◆ **Data**
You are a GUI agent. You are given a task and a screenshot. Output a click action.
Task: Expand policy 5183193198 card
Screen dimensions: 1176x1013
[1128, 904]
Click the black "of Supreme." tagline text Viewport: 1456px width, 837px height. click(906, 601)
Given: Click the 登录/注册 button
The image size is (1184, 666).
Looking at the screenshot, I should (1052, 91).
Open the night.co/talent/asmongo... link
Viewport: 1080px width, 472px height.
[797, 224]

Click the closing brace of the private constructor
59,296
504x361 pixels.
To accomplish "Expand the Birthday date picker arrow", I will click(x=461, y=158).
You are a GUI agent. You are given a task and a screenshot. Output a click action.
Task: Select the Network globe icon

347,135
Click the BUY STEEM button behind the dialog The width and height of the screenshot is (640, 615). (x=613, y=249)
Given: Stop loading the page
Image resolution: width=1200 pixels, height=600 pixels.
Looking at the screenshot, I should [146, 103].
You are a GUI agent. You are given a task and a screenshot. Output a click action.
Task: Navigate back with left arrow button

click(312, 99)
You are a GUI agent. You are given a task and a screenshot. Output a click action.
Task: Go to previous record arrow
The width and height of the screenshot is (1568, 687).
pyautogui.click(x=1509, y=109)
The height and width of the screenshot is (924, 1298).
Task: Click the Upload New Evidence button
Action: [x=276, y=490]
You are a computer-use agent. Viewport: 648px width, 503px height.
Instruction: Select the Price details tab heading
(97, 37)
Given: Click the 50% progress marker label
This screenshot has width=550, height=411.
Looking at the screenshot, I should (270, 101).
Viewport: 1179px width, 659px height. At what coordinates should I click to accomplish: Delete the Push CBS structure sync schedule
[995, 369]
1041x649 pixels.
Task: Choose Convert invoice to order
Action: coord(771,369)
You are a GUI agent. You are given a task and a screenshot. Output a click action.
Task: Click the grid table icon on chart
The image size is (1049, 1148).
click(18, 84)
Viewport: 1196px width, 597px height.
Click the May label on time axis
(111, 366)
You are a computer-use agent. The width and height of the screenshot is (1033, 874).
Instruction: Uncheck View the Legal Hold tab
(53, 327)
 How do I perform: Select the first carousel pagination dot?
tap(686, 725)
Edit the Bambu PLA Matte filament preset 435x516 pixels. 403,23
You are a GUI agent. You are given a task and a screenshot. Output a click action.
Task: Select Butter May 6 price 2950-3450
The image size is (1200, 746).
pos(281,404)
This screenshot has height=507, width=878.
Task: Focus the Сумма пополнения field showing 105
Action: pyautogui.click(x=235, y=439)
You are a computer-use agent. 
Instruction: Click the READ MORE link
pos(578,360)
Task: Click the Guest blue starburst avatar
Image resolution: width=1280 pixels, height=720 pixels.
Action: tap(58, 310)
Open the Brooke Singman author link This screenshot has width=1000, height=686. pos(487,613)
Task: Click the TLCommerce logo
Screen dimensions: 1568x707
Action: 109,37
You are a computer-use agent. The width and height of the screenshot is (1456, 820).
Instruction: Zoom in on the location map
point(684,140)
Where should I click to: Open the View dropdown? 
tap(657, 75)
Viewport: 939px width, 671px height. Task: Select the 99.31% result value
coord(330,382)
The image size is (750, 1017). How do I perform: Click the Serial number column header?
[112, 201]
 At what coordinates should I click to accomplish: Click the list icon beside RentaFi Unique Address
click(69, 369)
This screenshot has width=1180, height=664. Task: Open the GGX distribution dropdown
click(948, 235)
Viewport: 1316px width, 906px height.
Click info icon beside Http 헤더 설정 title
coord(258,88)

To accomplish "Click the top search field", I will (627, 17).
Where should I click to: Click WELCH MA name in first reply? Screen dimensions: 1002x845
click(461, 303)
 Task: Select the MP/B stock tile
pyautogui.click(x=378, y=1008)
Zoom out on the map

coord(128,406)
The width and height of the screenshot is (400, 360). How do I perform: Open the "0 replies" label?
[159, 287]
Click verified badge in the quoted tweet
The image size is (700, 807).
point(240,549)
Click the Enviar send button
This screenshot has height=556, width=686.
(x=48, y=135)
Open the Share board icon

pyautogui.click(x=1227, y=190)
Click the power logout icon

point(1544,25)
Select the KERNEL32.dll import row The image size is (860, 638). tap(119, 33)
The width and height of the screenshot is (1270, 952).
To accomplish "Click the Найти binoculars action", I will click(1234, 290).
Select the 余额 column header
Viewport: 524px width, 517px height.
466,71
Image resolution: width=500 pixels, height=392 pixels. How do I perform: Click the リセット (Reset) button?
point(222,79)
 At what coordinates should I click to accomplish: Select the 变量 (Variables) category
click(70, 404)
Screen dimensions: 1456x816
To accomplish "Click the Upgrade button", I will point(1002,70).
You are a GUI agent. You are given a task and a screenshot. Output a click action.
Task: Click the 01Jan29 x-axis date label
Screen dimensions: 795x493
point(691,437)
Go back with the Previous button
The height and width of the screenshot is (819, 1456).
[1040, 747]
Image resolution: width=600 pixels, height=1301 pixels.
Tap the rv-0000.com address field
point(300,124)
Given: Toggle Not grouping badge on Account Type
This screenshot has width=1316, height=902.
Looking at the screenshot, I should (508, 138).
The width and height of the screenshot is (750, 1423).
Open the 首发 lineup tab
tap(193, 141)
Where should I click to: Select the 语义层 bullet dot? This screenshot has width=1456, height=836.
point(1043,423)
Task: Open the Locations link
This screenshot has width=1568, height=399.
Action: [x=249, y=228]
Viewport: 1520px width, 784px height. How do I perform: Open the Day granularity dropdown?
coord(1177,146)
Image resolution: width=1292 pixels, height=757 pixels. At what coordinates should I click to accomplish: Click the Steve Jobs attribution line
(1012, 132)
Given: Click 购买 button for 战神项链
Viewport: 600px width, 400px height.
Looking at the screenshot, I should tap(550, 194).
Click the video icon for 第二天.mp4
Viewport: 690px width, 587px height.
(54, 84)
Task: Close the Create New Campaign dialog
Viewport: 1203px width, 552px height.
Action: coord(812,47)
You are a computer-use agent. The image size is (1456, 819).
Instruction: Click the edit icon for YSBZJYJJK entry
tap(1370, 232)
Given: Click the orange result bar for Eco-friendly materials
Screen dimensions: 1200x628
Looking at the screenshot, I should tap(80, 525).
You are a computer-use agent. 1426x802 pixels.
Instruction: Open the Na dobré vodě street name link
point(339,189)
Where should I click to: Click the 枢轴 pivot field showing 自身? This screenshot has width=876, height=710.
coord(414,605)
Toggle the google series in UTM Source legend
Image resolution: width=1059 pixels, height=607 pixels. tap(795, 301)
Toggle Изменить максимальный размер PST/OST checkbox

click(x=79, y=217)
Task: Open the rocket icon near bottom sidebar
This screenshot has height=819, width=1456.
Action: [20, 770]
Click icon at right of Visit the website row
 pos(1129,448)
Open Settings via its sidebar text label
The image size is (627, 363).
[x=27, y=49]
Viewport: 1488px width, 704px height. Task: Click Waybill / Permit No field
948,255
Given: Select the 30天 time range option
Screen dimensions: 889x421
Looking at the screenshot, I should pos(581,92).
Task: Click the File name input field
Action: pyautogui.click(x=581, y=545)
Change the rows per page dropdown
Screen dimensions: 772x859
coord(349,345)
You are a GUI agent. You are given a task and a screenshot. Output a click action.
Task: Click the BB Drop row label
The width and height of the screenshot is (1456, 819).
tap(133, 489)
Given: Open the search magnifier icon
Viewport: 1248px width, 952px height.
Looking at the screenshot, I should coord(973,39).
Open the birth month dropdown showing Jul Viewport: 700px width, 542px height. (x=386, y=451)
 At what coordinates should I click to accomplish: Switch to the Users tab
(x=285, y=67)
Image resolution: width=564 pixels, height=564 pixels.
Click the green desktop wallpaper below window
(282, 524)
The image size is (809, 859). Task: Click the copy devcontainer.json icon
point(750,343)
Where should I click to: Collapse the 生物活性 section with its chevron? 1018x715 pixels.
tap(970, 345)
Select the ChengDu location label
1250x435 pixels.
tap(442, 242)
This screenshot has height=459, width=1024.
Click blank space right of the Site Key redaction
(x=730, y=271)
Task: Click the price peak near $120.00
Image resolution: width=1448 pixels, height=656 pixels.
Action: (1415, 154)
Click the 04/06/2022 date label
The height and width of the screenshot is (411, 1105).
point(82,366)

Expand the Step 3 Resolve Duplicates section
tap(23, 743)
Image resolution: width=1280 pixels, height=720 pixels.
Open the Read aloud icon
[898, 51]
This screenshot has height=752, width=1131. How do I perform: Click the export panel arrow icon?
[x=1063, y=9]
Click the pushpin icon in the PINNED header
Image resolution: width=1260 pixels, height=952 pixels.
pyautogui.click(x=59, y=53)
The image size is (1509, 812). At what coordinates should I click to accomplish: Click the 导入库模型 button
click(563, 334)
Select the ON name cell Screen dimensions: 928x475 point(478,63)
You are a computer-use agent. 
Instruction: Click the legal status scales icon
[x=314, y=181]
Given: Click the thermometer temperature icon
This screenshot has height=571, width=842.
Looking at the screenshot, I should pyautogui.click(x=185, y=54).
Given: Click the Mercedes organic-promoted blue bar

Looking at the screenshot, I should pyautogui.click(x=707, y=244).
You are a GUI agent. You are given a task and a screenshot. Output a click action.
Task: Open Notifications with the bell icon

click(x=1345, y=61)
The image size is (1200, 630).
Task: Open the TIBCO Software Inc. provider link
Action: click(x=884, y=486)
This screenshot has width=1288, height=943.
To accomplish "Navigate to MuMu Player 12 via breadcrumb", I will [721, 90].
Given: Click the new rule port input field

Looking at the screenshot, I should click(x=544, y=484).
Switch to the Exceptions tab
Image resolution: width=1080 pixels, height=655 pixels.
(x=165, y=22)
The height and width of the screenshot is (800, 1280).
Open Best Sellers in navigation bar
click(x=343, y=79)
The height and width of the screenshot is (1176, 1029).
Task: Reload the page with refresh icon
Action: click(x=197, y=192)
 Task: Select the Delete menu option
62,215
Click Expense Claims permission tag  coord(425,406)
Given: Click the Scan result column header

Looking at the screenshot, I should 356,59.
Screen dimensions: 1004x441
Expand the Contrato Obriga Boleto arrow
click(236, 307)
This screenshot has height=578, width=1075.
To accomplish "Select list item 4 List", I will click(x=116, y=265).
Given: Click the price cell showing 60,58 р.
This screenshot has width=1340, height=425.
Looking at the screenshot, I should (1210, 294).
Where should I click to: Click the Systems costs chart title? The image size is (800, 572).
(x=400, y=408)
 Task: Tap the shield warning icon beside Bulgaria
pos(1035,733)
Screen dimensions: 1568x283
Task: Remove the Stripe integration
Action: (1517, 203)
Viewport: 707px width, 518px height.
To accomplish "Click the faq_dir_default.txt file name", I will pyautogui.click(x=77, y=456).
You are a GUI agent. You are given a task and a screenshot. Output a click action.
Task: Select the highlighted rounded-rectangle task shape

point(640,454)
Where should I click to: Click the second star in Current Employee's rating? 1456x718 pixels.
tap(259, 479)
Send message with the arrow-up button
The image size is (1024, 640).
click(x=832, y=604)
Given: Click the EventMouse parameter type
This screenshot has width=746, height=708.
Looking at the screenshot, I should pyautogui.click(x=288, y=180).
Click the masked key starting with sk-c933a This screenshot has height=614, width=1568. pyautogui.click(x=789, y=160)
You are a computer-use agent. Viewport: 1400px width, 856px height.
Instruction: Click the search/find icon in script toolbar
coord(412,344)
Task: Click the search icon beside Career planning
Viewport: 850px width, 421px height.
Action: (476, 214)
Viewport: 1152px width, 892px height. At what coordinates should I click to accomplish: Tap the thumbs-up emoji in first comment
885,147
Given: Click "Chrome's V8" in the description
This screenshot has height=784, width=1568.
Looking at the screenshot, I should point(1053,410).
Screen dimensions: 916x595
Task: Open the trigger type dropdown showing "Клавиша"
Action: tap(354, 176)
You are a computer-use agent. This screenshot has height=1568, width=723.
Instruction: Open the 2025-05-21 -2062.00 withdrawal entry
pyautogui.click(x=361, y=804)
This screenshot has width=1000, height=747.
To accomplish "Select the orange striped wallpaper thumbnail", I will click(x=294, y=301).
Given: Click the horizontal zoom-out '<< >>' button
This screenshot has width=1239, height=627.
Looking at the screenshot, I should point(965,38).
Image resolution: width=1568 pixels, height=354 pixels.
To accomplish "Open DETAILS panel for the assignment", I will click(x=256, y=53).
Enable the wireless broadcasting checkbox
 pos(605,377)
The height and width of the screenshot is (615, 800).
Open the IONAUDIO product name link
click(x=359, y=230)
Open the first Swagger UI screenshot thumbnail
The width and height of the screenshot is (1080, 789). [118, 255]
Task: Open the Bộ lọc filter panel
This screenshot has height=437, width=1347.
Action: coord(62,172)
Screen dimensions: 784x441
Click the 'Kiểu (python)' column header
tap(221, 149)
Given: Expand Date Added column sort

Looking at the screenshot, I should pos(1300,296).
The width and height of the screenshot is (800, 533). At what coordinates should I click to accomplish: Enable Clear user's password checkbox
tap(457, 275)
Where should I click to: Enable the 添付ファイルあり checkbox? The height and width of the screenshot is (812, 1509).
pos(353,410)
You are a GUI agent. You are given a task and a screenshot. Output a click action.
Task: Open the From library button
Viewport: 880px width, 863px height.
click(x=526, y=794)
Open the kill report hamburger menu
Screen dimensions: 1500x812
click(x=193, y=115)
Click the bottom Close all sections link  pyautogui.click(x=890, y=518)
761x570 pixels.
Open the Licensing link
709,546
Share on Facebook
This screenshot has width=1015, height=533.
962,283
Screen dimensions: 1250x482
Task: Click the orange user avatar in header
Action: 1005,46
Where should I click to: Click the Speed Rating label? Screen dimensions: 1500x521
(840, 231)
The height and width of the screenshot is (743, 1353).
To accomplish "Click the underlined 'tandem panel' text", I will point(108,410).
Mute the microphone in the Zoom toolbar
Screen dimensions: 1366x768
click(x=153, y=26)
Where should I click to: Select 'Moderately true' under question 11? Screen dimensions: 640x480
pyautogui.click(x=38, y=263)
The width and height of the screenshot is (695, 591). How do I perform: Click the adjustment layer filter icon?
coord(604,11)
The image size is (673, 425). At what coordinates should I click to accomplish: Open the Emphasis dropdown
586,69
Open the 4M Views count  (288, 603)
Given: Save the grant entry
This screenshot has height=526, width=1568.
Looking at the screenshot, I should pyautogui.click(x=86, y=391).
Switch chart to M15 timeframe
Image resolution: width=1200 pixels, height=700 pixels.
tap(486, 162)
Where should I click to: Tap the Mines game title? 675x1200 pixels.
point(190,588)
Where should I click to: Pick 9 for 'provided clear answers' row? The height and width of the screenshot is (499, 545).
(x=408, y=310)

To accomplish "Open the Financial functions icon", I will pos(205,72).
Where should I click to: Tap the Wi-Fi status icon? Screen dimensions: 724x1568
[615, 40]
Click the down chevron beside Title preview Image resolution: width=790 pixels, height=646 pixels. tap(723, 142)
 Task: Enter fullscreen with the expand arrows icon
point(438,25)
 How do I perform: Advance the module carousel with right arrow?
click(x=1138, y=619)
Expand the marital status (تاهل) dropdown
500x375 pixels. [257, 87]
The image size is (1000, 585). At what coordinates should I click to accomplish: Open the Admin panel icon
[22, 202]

◆ **Task instructions**
Send back exactly the lines from the line with "Where should I click to: Pick" through the end of the records.

◆ **Response**
Where should I click to: Pick 9 for 'provided clear answers' row? The height and width of the screenshot is (499, 545).
(x=408, y=310)

To accomplish "Open the Financial functions icon", I will pos(205,72).
Where should I click to: Tap the Wi-Fi status icon? Screen dimensions: 724x1568
[615, 40]
Click the down chevron beside Title preview Image resolution: width=790 pixels, height=646 pixels. tap(723, 142)
 Task: Enter fullscreen with the expand arrows icon
point(438,25)
 How do I perform: Advance the module carousel with right arrow?
click(x=1138, y=619)
Expand the marital status (تاهل) dropdown
500x375 pixels. [257, 87]
The image size is (1000, 585). At what coordinates should I click to accomplish: Open the Admin panel icon
[22, 202]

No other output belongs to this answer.